Set problem 1: Please transcribe the Hive thread below word for word, from "Reputation: 61" up to and including "character in it.".

-------- Excerpt --------

Reputation: 61
I have a array of string called tags in my hive table. I want to join each element from this array with a ',' delimiter and form a string. However, while joining I don't want to join the string if it doesn't include ':' character in it.
The reason I want to do this is, once string is joined, it should become, a:1,b:2,c:3. Then I want to apply str_to_map to make it a dictionary. Right now my str_to_map is failing if input doesn't include ':' in even of the elements.
Minimum input to fail: ["abc-xyz-1"]
SELECT
CAST(SPLIT(hostname, '-')[1] AS BIGINT) AS host_id,
str_to_map(concat_ws(',', tags)) AS tags,
stack_trace
FROM test_events;
Upvotes: 0
Views: 258
Reputation: 35563
I would suggest "exploding" the array data into separate rows, which allows use of an IF on each element inside the concat_ws. Like this (untested code):
SELECT
CAST(SPLIT(hostname, '-')[1] AS BIGINT) AS host_id,
str_to_map(concat_ws(',',
IF(instr(tag, ':') > 0, tag, NULL)
)) AS tags,
stack_trace
FROM test_events
LATERAL VIEW explode(tags) exploded_tags AS tag
GROUP BY CAST(SPLIT(hostname, '-')[1] AS BIGINT), stack_trace;
refs: lateral view & explode
I have to admit, not entirely sure if the group by is needed, but I have assumed it is.
I suggest experimentation with this snippet:
SELECT hostname, stack_trace, tag
FROM test_events
LATERAL VIEW explode(tags) exploded_tags AS tag
WHERE instr(tag, ':') > 0
Should avoid the tags without the ":", and if you change the where clause you could locate the tags that are non-compliant.
Upvotes: 0

-------- Material to process --------

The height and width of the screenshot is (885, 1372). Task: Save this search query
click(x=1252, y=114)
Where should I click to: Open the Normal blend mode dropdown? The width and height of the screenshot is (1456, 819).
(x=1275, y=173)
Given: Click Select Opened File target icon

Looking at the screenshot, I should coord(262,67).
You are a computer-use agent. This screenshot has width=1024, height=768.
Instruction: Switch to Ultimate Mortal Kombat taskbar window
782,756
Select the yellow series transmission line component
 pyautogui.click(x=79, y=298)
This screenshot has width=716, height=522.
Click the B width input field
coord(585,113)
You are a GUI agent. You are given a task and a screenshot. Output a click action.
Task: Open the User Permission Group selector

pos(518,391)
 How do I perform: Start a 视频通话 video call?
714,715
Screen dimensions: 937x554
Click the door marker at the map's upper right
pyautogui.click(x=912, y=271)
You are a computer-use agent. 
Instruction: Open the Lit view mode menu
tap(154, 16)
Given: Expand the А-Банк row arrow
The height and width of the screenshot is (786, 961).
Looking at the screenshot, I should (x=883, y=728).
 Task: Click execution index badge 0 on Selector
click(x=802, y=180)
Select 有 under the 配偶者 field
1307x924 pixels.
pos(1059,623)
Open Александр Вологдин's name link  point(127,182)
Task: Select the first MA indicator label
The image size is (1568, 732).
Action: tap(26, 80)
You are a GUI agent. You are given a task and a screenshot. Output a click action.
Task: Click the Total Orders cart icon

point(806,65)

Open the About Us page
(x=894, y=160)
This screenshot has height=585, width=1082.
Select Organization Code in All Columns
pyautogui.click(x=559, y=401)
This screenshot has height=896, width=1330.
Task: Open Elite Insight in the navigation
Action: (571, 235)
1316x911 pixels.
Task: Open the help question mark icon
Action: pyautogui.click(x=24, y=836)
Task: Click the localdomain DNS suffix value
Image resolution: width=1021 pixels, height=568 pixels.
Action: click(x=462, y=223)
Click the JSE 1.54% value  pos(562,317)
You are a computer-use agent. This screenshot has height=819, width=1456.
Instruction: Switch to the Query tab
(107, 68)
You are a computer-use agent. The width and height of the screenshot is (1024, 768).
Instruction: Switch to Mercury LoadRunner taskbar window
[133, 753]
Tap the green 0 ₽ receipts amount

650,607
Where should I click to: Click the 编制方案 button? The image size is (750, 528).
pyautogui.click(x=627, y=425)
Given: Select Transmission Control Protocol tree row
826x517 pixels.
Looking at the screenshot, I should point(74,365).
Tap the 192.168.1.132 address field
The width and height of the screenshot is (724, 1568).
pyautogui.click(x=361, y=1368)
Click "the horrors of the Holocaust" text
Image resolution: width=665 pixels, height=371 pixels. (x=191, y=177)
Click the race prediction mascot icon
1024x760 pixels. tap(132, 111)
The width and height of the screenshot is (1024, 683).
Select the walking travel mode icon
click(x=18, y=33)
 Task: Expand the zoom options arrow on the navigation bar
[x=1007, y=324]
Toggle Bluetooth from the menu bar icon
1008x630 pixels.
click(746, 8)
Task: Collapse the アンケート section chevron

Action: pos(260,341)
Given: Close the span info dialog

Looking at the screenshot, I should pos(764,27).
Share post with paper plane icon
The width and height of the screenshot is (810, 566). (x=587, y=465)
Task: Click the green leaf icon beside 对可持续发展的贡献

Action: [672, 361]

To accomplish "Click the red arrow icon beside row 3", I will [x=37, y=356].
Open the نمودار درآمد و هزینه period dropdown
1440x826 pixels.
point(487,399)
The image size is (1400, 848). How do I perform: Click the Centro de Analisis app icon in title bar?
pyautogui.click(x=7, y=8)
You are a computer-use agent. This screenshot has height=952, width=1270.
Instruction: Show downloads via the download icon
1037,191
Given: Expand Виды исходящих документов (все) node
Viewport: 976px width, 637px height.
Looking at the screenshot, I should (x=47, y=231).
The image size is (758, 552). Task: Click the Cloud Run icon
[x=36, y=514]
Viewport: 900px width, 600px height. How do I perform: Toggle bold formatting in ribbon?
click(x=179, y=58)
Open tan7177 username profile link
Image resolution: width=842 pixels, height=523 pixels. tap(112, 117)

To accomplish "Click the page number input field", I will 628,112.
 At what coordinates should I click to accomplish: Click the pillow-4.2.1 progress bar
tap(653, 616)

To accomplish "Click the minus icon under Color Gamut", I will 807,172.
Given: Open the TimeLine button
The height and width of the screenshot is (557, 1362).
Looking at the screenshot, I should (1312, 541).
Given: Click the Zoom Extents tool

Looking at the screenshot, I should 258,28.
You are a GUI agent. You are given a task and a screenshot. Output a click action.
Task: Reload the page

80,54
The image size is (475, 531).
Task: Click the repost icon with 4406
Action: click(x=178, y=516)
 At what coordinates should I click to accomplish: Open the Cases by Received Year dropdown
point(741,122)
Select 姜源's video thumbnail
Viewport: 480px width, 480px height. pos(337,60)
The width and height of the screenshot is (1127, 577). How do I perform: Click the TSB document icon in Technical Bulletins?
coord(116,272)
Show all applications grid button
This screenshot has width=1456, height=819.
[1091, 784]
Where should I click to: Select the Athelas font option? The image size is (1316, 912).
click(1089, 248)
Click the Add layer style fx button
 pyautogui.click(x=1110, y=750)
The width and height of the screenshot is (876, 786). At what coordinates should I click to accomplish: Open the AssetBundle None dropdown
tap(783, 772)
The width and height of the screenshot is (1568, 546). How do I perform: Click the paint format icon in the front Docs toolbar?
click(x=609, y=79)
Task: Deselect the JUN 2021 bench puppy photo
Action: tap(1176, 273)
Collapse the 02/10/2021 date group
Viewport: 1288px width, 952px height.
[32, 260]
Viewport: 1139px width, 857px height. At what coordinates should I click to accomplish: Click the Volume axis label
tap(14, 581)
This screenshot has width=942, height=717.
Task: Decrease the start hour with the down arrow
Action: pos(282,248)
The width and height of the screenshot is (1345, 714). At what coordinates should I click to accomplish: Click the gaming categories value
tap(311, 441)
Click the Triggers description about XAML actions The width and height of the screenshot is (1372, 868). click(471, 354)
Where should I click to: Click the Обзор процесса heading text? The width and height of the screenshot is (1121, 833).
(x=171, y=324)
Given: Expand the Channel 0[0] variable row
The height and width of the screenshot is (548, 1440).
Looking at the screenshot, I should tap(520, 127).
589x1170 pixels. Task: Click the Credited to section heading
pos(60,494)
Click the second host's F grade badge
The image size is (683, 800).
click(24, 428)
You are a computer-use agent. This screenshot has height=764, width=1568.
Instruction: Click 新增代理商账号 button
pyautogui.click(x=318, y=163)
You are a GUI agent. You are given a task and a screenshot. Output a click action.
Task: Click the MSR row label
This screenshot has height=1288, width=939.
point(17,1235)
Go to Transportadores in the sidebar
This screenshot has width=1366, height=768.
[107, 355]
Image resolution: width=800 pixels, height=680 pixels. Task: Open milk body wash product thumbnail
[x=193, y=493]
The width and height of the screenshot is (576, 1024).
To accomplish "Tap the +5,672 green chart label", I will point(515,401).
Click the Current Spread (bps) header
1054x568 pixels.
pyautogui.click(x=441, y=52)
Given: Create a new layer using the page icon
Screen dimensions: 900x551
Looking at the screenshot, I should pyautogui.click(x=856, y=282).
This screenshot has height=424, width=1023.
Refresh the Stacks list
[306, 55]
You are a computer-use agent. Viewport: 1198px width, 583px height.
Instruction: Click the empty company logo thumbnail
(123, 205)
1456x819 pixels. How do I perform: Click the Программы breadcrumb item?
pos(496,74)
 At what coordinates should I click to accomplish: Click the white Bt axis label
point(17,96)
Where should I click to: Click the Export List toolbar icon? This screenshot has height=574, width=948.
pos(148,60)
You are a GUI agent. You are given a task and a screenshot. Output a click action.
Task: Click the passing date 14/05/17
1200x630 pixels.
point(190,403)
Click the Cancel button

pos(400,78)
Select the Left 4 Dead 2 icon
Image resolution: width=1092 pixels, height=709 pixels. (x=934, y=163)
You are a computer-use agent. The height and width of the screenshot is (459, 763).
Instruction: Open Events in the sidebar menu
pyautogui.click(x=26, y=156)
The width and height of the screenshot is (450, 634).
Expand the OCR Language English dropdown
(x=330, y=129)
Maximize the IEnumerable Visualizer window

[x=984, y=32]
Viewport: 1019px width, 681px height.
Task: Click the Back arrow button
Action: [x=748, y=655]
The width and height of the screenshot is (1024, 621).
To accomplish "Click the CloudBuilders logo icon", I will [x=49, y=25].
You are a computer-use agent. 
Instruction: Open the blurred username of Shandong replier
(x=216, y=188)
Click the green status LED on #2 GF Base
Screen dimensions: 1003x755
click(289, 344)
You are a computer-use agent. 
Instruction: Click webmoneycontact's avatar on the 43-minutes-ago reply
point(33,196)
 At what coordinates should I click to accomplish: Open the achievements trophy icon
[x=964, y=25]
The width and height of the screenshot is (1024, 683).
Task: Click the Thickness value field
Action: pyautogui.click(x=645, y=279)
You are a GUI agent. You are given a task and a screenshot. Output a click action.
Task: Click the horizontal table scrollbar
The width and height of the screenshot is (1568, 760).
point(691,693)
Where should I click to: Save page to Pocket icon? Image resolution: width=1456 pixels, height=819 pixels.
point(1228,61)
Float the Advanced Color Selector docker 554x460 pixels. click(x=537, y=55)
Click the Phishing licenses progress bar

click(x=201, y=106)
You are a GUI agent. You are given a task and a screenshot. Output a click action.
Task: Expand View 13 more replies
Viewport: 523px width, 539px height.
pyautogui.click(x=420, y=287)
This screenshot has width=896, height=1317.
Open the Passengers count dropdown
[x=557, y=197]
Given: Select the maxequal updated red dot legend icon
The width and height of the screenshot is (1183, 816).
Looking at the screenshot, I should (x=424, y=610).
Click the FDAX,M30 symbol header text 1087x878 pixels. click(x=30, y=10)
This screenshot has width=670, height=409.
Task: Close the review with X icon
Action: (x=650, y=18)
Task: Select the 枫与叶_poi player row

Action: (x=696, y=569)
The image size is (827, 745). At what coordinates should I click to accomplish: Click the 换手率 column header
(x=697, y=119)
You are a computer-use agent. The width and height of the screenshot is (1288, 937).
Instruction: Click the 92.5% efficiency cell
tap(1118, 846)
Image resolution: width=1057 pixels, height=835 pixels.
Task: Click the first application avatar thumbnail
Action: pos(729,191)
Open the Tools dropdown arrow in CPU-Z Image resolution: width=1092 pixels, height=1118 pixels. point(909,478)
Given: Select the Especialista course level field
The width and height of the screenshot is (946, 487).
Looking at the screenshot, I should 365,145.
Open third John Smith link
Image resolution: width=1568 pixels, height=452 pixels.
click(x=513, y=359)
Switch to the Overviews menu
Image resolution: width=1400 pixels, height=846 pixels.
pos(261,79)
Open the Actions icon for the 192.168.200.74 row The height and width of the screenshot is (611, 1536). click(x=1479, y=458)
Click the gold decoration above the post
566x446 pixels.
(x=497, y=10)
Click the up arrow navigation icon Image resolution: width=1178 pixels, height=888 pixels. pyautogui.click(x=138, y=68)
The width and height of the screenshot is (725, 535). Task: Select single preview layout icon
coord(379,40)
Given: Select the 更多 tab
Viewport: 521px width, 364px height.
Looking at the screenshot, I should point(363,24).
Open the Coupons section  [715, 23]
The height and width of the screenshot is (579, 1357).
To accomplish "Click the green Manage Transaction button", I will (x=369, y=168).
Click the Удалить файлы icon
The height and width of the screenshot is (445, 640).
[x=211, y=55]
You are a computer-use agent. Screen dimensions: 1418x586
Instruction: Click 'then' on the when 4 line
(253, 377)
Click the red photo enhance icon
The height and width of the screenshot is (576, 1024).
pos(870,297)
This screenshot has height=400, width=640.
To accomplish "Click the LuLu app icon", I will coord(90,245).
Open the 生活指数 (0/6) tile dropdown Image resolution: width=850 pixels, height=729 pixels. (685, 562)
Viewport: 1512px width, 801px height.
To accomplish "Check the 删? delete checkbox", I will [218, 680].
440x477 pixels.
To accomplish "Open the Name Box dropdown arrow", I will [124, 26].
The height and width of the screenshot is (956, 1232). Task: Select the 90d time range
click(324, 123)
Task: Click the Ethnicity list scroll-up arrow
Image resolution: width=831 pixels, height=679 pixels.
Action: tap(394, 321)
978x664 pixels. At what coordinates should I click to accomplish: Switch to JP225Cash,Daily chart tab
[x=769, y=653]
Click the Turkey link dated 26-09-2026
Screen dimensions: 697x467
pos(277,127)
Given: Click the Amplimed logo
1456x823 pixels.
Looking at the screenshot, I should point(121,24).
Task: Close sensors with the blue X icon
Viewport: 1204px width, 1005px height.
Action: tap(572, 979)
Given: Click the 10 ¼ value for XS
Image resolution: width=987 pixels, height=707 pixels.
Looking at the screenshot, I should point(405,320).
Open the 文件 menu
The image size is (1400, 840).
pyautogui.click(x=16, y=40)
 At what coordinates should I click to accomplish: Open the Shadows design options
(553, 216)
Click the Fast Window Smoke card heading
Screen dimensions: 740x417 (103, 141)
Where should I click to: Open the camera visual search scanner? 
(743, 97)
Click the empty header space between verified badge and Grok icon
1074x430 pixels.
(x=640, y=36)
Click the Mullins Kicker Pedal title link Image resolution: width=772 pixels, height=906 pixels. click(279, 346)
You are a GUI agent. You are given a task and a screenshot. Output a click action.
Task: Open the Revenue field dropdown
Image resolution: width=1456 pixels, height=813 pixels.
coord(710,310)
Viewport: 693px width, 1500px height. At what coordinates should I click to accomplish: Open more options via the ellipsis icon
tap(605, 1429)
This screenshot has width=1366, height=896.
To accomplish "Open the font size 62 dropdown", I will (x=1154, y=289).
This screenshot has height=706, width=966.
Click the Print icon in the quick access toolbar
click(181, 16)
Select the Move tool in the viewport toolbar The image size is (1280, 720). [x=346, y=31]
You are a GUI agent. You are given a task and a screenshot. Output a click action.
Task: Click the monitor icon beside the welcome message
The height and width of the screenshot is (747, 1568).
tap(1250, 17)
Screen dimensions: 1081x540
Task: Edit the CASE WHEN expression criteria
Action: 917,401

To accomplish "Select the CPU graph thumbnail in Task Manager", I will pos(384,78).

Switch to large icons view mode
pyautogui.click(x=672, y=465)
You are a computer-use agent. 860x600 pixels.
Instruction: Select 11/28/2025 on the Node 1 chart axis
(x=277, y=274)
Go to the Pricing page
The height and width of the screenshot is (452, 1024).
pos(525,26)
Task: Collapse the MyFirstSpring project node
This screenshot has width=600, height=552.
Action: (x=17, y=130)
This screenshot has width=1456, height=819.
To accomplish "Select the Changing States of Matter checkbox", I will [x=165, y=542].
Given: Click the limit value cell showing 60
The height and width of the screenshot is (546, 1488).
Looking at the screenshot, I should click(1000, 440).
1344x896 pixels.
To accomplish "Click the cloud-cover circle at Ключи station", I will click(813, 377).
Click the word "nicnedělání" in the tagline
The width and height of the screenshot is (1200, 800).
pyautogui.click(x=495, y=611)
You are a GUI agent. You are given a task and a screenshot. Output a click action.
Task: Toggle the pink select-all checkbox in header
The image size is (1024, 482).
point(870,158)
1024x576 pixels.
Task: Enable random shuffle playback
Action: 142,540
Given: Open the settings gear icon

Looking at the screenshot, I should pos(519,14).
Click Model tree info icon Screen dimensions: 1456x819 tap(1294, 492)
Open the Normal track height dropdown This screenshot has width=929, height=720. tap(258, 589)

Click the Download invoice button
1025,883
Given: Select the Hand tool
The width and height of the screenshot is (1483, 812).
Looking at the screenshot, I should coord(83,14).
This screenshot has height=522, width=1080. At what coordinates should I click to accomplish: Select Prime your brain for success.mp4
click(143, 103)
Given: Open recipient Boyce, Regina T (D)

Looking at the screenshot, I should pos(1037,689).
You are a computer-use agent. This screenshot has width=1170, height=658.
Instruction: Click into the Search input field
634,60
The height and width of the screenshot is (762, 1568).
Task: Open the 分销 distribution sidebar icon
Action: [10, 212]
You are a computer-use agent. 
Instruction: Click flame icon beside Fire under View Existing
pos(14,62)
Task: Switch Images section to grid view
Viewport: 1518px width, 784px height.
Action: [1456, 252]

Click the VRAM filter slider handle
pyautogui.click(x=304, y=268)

--------

Set problem 2: Express the lines of the records from the line with "Click the Fast Window Smoke card heading" up to and including the line with "pos(525,26)" as a JSON list of strings, one string per line, leaving out blank lines.

Answer 1:
Reputation: 61
I have a array of string called tags in my hive table. I want to join each element from this array with a ',' delimiter and form a string. However, while joining I don't want to join the string if it doesn't include ':' character in it.

Answer 2:
[
  "Click the Fast Window Smoke card heading",
  "Screen dimensions: 740x417 (103, 141)",
  "Where should I click to: Open the camera visual search scanner? ",
  "(743, 97)",
  "Click the empty header space between verified badge and Grok icon",
  "1074x430 pixels.",
  "(x=640, y=36)",
  "Click the Mullins Kicker Pedal title link Image resolution: width=772 pixels, height=906 pixels. click(279, 346)",
  "You are a GUI agent. You are given a task and a screenshot. Output a click action.",
  "Task: Open the Revenue field dropdown",
  "Image resolution: width=1456 pixels, height=813 pixels.",
  "coord(710,310)",
  "Viewport: 693px width, 1500px height. At what coordinates should I click to accomplish: Open more options via the ellipsis icon",
  "tap(605, 1429)",
  "This screenshot has width=1366, height=896.",
  "To accomplish \"Open the font size 62 dropdown\", I will (x=1154, y=289).",
  "This screenshot has height=706, width=966.",
  "Click the Print icon in the quick access toolbar",
  "click(181, 16)",
  "Select the Move tool in the viewport toolbar The image size is (1280, 720). [x=346, y=31]",
  "You are a GUI agent. You are given a task and a screenshot. Output a click action.",
  "Task: Click the monitor icon beside the welcome message",
  "The height and width of the screenshot is (747, 1568).",
  "tap(1250, 17)",
  "Screen dimensions: 1081x540",
  "Task: Edit the CASE WHEN expression criteria",
  "Action: 917,401",
  "To accomplish \"Select the CPU graph thumbnail in Task Manager\", I will pos(384,78).",
  "Switch to large icons view mode",
  "pyautogui.click(x=672, y=465)",
  "You are a computer-use agent. 860x600 pixels.",
  "Instruction: Select 11/28/2025 on the Node 1 chart axis",
  "(x=277, y=274)",
  "Go to the Pricing page",
  "The height and width of the screenshot is (452, 1024).",
  "pos(525,26)"
]